## WHAT TO WORK ON
Print these lines exactly, from the line containing "What do you see at coordinates (158, 417)" down to the end.

## DATA FOR THIS TASK

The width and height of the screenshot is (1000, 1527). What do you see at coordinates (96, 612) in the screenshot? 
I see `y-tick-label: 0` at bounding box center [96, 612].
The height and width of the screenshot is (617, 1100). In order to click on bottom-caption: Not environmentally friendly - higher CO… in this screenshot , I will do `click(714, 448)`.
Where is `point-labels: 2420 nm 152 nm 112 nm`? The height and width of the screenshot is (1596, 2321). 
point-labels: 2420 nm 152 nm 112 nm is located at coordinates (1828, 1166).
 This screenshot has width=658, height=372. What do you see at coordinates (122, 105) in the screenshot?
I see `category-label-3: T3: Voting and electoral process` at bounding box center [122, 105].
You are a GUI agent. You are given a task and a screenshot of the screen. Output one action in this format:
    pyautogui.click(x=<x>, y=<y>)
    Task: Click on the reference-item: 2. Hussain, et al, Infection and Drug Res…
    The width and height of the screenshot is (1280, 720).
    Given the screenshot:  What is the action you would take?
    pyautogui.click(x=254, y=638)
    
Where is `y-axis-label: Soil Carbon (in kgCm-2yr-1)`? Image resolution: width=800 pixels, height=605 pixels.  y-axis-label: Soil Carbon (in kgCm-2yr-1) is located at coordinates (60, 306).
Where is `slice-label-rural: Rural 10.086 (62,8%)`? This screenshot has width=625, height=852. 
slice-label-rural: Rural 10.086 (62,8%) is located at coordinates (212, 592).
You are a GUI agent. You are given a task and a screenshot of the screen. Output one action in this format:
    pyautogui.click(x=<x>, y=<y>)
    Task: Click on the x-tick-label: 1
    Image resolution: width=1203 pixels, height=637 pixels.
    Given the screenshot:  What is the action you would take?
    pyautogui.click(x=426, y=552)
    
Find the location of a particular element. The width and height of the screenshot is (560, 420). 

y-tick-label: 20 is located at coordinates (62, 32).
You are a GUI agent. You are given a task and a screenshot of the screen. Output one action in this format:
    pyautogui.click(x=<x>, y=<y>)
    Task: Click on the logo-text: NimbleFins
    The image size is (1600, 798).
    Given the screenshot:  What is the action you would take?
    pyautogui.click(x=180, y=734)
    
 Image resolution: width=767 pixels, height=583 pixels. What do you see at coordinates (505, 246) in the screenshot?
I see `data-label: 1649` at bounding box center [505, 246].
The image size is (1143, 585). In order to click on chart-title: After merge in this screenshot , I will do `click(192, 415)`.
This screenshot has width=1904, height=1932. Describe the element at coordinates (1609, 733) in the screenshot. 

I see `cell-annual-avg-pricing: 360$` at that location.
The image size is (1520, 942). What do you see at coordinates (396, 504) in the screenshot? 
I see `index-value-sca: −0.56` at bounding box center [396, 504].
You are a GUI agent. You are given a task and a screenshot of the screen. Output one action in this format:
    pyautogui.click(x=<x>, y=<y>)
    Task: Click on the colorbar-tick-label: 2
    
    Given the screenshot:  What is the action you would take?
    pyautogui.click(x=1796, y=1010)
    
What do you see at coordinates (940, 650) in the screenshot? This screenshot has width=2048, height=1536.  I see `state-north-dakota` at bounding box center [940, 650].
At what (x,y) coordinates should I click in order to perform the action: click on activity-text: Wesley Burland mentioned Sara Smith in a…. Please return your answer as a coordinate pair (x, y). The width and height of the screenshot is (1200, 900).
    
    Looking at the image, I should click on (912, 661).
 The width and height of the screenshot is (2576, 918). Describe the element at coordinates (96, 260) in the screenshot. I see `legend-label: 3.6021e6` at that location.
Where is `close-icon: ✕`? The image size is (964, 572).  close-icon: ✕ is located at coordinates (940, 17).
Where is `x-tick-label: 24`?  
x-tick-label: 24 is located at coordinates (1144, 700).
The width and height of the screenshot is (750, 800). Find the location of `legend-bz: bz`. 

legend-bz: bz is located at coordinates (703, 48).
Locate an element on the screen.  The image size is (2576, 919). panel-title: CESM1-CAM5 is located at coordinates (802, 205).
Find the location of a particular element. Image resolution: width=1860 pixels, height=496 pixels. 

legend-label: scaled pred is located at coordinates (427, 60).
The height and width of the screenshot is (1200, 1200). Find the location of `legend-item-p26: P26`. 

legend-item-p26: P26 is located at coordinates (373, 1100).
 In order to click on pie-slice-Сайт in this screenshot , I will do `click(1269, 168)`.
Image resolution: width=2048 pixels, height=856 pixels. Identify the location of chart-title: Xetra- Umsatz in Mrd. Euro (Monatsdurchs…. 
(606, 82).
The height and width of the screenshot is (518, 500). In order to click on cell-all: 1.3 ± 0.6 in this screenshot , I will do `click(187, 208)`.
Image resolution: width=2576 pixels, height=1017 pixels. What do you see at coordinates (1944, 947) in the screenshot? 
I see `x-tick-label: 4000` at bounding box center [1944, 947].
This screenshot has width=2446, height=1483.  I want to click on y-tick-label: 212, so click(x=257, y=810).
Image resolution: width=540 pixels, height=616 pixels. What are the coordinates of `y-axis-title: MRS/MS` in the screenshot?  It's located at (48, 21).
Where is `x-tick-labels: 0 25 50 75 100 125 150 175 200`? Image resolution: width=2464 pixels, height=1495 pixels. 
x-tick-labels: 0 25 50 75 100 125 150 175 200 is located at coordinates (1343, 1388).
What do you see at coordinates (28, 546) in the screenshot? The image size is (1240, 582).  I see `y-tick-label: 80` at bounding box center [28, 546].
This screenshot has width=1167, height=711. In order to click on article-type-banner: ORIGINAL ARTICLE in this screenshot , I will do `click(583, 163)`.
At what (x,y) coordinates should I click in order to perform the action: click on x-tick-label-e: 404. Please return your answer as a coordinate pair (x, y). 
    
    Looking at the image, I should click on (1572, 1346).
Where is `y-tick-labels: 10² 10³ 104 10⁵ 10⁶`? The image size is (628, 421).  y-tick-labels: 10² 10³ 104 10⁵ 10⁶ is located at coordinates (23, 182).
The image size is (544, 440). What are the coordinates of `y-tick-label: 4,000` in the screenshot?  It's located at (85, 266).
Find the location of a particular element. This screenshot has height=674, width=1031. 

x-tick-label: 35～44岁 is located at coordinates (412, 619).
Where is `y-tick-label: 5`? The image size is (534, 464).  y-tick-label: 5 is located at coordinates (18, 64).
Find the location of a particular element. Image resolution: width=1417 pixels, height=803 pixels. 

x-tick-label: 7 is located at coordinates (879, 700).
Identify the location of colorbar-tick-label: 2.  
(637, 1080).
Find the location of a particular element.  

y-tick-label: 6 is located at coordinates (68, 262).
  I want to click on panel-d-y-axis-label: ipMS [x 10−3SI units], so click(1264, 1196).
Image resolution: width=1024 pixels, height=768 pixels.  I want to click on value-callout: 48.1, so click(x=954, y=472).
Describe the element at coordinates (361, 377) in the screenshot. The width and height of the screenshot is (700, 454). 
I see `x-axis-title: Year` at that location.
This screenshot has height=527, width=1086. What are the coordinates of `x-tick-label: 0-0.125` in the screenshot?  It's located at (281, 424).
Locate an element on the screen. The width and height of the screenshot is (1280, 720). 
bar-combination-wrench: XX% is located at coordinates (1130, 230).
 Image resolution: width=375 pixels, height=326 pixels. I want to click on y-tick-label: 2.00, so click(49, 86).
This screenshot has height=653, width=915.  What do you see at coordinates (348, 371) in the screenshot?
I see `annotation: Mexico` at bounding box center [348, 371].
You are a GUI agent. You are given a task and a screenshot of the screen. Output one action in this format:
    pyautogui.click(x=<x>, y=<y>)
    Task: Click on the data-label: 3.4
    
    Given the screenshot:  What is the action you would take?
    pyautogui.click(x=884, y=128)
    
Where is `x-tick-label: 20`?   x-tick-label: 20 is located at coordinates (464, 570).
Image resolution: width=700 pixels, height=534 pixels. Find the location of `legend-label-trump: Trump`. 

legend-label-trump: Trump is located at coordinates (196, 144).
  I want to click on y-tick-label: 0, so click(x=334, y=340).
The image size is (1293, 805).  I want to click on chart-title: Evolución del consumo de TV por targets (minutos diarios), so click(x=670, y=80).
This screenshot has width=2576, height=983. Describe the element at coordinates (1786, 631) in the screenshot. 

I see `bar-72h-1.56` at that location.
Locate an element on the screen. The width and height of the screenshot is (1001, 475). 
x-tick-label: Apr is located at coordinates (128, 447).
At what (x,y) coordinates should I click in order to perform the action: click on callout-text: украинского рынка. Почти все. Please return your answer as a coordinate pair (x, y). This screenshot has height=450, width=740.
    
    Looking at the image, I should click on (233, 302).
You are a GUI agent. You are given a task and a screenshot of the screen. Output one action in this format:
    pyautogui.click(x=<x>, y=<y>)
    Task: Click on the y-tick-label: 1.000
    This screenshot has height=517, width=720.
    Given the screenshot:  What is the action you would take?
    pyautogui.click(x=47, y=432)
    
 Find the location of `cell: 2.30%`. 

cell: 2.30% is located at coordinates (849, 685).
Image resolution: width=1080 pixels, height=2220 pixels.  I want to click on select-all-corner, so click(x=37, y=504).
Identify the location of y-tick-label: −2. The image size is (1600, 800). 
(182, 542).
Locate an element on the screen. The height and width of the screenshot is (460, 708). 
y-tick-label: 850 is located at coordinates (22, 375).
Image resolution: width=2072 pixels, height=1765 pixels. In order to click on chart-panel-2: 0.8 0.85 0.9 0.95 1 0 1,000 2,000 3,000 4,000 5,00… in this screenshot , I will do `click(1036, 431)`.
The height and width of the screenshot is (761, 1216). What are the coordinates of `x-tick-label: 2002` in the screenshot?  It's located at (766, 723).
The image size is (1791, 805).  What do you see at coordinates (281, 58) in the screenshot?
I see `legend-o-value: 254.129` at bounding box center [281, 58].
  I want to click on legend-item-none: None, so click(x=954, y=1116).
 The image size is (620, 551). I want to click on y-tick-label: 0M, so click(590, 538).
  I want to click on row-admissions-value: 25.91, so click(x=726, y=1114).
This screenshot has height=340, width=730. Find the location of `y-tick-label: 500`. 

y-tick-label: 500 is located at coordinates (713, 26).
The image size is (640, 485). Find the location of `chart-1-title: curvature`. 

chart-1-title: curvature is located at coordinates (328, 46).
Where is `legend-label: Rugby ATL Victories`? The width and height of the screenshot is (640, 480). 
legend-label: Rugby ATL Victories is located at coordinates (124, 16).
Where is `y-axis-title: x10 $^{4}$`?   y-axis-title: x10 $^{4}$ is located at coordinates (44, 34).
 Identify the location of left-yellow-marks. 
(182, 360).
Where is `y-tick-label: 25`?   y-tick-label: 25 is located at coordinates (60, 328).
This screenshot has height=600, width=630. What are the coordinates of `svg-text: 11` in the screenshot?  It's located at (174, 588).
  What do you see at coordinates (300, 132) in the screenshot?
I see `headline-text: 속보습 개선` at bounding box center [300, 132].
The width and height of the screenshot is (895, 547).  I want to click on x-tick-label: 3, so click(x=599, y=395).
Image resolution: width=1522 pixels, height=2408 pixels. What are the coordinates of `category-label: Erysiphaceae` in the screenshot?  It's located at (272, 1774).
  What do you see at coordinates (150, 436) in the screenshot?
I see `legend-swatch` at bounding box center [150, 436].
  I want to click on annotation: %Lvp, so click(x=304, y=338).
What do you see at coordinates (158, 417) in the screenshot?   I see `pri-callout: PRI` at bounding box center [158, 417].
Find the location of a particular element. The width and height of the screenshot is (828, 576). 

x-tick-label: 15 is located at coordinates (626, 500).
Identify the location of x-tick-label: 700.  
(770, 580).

## TASK OUTPUT
What do you see at coordinates (158, 417) in the screenshot?   I see `pri-callout: PRI` at bounding box center [158, 417].
Find the location of a particular element. The width and height of the screenshot is (828, 576). 

x-tick-label: 15 is located at coordinates (626, 500).
Identify the location of x-tick-label: 700.  
(770, 580).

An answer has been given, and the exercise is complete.